- EXERCISE INSTRUCTIONS -
List each line below that contains the word "click" and copy each of those lines in full.
══ DATA RECORDS ══
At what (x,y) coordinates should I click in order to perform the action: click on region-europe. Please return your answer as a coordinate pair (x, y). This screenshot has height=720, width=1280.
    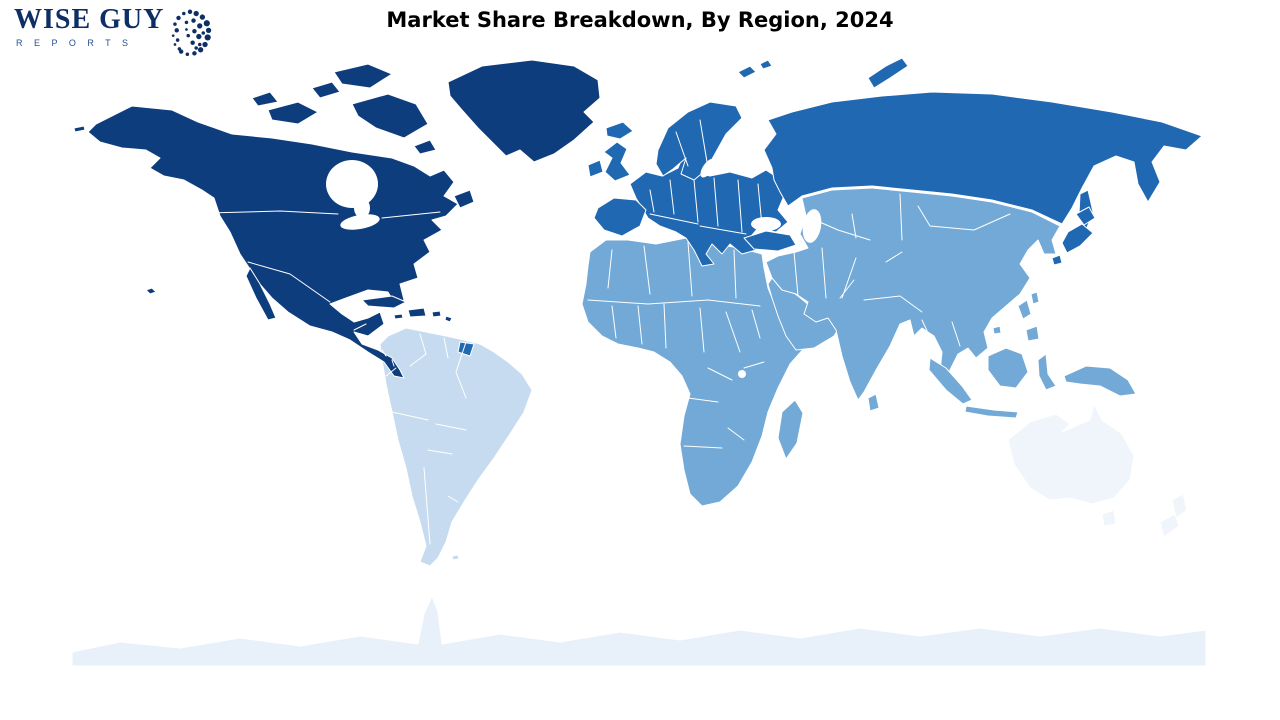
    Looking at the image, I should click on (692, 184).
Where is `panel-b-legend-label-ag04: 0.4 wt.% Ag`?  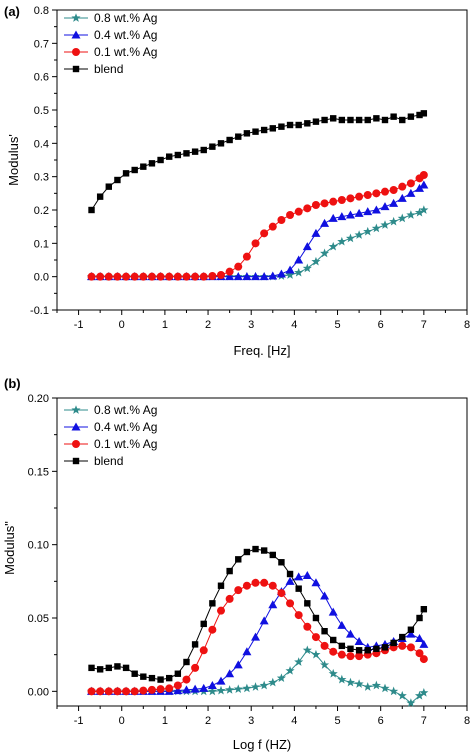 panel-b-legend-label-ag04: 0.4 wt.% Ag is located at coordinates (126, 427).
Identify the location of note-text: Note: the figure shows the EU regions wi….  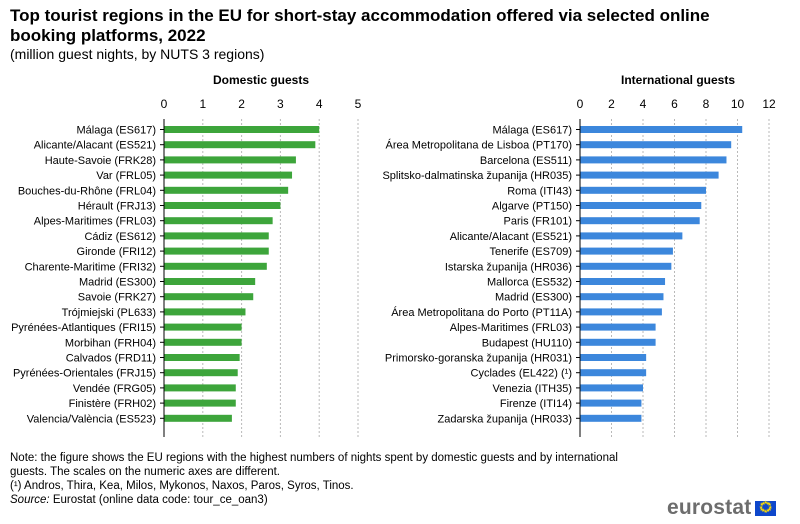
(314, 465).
═══
- RESULT FOR THIS TASK -
At what (x,y) coordinates should I click in order to perform the action: click on region-europe. Please return your answer as a coordinate pair (x, y). This screenshot has height=720, width=1280.
    Looking at the image, I should click on (692, 184).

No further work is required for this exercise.